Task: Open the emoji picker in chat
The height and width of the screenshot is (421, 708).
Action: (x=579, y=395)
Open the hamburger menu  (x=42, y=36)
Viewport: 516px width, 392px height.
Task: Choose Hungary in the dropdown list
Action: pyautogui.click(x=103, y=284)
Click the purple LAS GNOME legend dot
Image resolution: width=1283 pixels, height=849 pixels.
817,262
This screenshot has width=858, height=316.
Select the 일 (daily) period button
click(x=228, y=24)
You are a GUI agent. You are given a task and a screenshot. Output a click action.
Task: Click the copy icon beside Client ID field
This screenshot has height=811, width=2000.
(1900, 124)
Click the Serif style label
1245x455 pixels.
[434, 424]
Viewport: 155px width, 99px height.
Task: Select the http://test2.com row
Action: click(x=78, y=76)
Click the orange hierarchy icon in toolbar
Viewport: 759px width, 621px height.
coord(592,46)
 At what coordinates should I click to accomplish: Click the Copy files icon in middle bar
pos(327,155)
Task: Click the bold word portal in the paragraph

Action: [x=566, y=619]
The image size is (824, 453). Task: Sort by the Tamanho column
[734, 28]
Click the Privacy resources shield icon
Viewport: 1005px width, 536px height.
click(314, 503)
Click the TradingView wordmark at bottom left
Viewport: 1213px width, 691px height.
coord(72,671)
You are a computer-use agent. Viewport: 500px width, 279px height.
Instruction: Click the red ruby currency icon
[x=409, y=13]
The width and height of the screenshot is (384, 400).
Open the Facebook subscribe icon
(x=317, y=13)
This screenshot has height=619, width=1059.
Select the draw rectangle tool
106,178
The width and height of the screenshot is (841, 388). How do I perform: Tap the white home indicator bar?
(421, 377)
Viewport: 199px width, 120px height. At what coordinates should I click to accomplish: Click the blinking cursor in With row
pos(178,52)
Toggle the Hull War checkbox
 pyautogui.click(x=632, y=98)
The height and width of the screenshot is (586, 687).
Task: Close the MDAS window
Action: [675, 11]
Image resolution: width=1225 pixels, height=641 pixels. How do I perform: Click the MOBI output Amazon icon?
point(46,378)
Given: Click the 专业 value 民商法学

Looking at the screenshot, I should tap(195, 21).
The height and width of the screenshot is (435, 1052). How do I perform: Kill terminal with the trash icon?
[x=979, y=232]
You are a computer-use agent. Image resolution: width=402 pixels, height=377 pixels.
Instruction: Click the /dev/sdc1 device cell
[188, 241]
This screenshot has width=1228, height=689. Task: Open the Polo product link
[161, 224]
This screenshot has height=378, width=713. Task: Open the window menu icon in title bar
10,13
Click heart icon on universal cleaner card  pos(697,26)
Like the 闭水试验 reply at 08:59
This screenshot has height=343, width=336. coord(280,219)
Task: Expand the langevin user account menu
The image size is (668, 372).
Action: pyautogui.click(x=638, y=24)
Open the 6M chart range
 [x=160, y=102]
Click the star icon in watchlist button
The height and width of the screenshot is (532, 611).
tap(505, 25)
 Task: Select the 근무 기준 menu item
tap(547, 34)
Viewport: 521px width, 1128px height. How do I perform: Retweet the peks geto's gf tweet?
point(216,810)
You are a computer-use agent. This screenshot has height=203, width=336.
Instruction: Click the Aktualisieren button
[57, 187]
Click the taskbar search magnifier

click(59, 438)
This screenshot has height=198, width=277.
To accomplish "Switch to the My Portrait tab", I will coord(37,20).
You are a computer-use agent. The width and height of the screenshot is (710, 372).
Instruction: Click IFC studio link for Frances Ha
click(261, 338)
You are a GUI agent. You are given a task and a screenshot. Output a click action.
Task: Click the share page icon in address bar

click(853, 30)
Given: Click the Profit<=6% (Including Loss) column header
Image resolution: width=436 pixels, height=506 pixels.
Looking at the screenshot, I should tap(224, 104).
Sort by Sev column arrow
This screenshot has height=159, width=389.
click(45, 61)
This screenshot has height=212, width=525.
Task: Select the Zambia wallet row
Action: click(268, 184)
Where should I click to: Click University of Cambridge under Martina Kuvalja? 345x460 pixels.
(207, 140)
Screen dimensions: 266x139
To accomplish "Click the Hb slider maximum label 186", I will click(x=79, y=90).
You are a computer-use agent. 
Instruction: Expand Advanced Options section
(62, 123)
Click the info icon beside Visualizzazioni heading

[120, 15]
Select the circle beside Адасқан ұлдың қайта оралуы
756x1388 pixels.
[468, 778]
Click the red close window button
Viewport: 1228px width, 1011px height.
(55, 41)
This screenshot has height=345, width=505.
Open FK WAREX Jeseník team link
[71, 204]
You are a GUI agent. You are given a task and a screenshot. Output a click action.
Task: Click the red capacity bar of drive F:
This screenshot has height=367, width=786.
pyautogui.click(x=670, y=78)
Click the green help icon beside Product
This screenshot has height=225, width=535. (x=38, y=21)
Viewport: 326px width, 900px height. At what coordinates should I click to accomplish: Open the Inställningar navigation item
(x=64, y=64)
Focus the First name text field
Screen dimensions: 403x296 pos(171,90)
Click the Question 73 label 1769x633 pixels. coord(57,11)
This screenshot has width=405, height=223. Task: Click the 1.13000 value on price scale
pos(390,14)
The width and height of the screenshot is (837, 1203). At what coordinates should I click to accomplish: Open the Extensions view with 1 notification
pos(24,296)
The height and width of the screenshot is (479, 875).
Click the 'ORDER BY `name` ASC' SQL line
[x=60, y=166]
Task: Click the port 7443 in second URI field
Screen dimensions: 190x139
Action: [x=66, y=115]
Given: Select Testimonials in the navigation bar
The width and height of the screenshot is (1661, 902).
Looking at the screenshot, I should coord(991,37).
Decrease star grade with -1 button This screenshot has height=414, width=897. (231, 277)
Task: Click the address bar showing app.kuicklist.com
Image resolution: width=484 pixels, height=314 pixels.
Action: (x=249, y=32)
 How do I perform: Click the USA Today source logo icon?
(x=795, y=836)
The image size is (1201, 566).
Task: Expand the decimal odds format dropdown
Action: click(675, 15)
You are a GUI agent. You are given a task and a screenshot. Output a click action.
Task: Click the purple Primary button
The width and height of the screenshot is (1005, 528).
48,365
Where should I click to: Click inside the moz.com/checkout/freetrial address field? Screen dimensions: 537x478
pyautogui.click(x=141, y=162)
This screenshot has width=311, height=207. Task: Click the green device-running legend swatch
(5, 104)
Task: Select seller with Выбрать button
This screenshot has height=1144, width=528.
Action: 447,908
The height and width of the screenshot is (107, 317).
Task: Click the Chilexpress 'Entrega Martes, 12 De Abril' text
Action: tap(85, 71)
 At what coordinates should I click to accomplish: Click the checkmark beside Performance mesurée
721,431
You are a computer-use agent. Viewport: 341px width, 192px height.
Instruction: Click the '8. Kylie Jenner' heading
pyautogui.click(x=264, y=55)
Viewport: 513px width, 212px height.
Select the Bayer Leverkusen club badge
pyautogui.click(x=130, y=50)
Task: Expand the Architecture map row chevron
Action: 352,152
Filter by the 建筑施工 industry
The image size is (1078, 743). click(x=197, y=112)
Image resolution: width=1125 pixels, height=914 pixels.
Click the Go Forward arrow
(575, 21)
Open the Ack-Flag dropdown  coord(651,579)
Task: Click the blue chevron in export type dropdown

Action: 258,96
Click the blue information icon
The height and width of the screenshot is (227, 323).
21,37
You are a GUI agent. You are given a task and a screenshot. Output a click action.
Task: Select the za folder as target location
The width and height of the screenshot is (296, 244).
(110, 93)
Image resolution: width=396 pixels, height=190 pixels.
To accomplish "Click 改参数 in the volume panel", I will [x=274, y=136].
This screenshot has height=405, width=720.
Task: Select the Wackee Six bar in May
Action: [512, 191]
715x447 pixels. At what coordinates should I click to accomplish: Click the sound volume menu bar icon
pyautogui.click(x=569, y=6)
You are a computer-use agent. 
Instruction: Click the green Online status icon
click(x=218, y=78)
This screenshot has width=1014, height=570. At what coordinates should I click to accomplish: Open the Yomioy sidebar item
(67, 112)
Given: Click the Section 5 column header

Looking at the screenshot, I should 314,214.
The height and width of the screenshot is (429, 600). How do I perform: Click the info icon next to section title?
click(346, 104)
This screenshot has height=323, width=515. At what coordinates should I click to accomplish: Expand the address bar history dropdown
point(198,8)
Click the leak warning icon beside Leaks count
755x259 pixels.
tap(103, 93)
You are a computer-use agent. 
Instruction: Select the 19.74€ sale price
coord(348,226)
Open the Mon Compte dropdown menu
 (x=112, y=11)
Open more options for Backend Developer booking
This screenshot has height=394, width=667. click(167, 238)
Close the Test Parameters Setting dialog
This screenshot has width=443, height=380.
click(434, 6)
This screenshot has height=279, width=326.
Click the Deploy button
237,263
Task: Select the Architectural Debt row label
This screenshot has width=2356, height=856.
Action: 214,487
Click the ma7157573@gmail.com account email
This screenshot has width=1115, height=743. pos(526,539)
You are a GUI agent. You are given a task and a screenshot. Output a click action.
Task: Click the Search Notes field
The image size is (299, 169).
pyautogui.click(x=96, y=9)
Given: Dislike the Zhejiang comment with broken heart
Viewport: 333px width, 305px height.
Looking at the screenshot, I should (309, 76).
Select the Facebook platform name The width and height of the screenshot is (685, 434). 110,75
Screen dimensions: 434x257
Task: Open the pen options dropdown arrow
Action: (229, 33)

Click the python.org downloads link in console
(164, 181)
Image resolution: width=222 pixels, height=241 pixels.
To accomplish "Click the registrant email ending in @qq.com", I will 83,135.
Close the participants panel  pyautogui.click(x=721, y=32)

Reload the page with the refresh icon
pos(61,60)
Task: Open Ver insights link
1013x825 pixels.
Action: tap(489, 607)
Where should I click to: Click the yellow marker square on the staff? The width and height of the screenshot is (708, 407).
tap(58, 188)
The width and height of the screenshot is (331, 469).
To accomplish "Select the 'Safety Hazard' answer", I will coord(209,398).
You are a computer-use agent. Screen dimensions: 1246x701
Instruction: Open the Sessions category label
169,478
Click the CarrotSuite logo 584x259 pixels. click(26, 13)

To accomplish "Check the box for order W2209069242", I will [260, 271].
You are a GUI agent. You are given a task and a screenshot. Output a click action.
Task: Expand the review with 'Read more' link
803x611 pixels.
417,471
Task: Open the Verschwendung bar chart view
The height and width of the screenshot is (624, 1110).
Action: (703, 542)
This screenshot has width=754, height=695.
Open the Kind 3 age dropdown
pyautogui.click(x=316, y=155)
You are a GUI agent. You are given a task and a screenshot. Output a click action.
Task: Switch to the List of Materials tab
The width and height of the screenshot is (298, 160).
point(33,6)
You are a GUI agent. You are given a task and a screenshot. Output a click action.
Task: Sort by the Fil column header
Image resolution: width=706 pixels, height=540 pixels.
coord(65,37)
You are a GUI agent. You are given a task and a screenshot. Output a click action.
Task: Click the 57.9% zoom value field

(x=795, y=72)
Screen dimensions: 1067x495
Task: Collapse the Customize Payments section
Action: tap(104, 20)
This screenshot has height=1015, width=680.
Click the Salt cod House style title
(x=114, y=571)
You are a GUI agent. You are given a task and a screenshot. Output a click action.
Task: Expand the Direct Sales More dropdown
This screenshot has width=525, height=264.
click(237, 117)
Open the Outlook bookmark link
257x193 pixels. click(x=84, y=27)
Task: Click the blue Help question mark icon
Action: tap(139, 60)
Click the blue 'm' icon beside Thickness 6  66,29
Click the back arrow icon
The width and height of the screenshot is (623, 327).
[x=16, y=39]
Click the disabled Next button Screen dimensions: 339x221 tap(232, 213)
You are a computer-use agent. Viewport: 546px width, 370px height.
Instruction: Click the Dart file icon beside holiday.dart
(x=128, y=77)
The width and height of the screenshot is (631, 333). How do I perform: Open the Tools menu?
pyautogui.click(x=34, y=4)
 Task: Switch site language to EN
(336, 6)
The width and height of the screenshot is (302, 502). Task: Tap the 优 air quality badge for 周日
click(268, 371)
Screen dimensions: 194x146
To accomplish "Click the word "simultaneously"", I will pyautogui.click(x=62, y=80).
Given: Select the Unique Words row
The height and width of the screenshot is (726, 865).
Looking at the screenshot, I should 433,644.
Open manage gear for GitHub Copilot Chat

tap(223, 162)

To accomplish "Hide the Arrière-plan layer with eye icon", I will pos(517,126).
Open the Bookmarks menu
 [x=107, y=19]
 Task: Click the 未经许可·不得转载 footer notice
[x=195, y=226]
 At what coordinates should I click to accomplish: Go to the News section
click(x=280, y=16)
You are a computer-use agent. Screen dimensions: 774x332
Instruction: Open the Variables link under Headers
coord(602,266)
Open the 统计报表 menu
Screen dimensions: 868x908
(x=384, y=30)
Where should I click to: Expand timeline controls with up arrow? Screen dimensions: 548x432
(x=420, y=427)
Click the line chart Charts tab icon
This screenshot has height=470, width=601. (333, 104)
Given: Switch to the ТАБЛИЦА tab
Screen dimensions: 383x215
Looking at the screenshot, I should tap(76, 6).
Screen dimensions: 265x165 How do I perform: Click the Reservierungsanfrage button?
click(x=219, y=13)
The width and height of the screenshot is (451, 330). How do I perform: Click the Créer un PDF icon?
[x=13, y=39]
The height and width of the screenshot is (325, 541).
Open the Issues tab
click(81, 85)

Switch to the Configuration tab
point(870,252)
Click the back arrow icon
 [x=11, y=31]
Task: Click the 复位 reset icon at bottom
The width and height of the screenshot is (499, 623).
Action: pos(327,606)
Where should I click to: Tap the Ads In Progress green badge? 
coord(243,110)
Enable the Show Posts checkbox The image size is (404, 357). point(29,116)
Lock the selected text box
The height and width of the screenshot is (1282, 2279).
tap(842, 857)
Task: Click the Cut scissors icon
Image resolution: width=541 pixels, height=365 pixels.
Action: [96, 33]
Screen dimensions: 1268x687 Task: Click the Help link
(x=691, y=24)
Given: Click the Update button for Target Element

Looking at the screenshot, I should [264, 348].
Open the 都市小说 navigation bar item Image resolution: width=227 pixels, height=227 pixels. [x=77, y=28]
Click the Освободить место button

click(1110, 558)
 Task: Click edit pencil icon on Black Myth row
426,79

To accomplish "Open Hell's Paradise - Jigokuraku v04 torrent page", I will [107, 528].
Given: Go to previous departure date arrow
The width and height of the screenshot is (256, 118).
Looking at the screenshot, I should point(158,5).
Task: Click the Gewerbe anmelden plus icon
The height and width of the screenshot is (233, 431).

Task details: Look through the data above and return each line where the string "heart" occurs.

Expected output:
Click heart icon on universal cleaner card  pos(697,26)
Given: Dislike the Zhejiang comment with broken heart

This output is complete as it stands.